Il faut bien que cela se puisse : où est la difficulté d’entrer dans une chambre ? Qu’on m’apporte chez elle mon chocolat et les gazettes. (Il tire sa montre.) Je n’ai pas beaucoup de temps à perdre : mes affaires m’appellent à deux heures.

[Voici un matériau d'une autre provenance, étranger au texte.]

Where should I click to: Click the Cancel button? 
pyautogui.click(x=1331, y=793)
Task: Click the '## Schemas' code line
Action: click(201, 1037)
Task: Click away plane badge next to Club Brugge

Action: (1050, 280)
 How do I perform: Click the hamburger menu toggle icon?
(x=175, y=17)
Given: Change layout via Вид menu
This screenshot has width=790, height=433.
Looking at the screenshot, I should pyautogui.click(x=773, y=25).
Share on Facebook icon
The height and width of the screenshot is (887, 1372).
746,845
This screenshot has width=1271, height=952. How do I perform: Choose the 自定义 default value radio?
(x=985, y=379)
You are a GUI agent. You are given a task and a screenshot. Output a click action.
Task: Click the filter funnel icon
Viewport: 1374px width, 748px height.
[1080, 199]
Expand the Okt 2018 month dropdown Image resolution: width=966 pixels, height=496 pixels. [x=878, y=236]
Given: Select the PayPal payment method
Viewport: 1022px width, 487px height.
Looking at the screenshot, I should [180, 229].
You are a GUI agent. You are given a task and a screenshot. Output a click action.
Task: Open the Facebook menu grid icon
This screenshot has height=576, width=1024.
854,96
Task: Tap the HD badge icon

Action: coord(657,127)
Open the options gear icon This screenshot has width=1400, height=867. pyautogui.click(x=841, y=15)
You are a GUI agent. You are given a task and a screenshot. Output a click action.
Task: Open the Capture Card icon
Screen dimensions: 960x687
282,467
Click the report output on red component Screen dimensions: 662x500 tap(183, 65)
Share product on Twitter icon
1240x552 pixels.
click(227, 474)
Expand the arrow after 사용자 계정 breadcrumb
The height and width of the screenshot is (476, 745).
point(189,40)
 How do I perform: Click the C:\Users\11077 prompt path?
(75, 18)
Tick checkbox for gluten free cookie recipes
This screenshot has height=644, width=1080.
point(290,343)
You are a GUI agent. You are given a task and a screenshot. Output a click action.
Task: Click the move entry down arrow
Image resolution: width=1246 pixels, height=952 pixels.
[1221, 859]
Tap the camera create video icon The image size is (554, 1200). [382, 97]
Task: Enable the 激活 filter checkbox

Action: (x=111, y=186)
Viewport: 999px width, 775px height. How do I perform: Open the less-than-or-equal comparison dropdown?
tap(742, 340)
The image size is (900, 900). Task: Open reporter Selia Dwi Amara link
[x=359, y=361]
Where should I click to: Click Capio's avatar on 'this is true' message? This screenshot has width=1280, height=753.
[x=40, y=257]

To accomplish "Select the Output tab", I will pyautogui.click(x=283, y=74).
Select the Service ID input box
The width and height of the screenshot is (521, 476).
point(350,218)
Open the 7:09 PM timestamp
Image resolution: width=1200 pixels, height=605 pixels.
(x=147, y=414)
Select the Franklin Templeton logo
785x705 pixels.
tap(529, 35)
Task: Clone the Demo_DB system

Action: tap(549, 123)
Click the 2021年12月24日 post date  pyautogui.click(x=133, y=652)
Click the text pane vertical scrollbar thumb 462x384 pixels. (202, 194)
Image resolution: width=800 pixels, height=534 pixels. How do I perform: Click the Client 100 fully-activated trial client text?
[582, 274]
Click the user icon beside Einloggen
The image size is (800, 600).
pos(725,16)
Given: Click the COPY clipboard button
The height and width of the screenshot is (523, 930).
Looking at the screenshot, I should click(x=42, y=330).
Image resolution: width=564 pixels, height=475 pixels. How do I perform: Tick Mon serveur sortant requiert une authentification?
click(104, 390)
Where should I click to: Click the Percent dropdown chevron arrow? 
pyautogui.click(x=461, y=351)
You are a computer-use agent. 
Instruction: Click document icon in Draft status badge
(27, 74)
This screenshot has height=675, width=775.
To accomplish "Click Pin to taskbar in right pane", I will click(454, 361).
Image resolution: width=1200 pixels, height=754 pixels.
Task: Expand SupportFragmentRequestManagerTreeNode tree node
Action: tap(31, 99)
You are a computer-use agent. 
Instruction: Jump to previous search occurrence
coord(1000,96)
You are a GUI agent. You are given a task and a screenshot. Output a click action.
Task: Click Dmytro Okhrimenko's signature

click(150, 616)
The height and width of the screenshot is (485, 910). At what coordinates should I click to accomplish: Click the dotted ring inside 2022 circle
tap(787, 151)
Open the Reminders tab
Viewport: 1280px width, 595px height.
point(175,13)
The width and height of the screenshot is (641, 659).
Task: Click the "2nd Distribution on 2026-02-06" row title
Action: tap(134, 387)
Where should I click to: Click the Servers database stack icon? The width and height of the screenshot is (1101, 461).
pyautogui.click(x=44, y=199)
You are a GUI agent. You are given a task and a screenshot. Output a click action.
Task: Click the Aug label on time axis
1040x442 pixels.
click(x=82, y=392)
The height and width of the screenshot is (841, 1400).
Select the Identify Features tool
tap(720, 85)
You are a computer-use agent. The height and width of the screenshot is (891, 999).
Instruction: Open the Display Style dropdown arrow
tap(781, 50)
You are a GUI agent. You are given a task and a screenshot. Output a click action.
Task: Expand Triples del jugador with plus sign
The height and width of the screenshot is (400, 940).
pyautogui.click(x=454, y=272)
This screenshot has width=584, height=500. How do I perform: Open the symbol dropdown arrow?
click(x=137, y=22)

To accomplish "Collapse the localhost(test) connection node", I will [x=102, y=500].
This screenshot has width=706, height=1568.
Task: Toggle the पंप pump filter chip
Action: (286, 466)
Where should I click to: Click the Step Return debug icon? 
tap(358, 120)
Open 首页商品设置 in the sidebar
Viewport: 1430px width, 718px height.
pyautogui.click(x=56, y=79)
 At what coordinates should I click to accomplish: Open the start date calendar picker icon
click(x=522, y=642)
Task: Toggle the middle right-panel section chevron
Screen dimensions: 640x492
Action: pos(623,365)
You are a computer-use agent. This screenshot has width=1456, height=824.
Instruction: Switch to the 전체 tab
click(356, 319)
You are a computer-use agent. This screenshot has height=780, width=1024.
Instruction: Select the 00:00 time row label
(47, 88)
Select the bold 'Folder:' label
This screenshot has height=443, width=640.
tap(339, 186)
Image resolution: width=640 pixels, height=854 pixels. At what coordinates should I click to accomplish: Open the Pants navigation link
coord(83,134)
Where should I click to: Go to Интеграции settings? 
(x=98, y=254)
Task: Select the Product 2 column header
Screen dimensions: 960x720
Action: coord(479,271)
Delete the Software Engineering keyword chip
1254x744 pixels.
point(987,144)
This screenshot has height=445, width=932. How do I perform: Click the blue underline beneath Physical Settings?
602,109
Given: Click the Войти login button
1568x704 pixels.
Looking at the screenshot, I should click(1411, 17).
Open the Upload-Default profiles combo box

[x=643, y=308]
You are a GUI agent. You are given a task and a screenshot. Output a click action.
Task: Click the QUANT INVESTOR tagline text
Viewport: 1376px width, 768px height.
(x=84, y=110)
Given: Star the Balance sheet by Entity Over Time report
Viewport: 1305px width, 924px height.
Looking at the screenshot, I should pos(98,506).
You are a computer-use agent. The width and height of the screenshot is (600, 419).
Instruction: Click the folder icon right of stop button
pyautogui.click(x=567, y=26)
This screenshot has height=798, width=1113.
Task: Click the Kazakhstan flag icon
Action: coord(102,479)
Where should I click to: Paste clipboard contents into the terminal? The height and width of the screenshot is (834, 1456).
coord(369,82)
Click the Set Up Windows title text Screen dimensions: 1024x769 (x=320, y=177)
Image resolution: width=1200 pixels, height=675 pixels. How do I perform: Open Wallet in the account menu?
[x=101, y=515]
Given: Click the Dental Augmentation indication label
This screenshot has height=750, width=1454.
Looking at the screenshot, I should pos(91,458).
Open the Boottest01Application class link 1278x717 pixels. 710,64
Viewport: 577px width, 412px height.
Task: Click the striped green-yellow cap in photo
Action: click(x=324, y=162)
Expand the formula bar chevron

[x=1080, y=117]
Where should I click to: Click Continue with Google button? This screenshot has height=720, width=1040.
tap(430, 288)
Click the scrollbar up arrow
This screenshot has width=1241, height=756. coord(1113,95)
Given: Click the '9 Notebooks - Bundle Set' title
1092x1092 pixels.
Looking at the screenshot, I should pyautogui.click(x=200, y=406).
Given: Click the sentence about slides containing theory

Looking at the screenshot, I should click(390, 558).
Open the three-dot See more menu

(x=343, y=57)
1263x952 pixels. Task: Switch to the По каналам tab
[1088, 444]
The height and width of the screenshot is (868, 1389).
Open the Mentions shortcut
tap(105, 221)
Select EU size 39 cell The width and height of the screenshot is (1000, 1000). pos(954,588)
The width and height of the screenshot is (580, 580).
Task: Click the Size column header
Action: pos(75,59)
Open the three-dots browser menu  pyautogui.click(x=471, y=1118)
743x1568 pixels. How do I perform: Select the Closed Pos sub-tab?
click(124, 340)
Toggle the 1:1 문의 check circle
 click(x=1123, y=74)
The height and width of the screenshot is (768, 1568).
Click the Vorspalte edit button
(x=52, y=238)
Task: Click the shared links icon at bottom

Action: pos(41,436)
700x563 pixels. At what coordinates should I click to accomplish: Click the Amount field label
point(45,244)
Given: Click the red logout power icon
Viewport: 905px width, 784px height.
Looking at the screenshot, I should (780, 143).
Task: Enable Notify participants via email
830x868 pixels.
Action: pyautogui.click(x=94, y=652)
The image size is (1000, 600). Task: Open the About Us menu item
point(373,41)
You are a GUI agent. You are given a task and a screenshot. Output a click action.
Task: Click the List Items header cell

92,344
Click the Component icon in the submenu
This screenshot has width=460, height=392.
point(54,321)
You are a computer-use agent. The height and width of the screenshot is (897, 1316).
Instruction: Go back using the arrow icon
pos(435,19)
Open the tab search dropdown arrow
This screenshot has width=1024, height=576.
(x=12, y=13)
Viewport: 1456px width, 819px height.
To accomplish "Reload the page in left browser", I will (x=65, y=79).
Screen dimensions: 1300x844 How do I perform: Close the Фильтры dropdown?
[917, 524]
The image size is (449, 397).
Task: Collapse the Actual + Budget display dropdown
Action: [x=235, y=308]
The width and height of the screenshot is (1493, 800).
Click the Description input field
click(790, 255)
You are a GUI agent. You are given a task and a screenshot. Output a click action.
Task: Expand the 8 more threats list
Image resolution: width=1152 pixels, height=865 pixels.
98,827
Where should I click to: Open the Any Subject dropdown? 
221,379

(Il pousse la porte et entre.)


Scène VI.


LINDANE, paraissant tout effrayée ; POLLY la suit, FREEPORT, FABRICE.

LINDANE.

Eh, mon Dieu ! qui entre ainsi chez moi avec tant de fracas ? Monsieur, vous me paraissez peu civil, et vous devriez respecter davantage ma solitude et mon sexe.

FREEPORT.

Pardon. (À Fabrice.) Qu’on m’apporte mon chocolat, vous dis-je.

FABRICE.

Oui, monsieur ; si madame le permet.

(Freeport s’assied près d’une table, lit la gazette, et jette un coup d’œil sur Lindane et sur Polly : il ôte son chapeau et le remet.)

POLLY.

Cet homme me paraît familier.

FREEPORT.

Madame, pourquoi ne vous asseyez-vous pas quand je suis assis ?

LINDANE.

Monsieur, c’est que vous ne devriez pas l’être ; c’est que je suis très-étonnée ; c’est que je ne reçois point de visite d’un inconnu.

FREEPORT.

Je suis très-connu ; je m’appelle Freeport, loyal négociant, riche ; informez-vous de moi à la Bourse.

LINDANE.

Monsieur, je ne connais personne en ce pays-là, et vous me feriez plaisir de ne point incommoder une femme à qui vous devez quelques égards.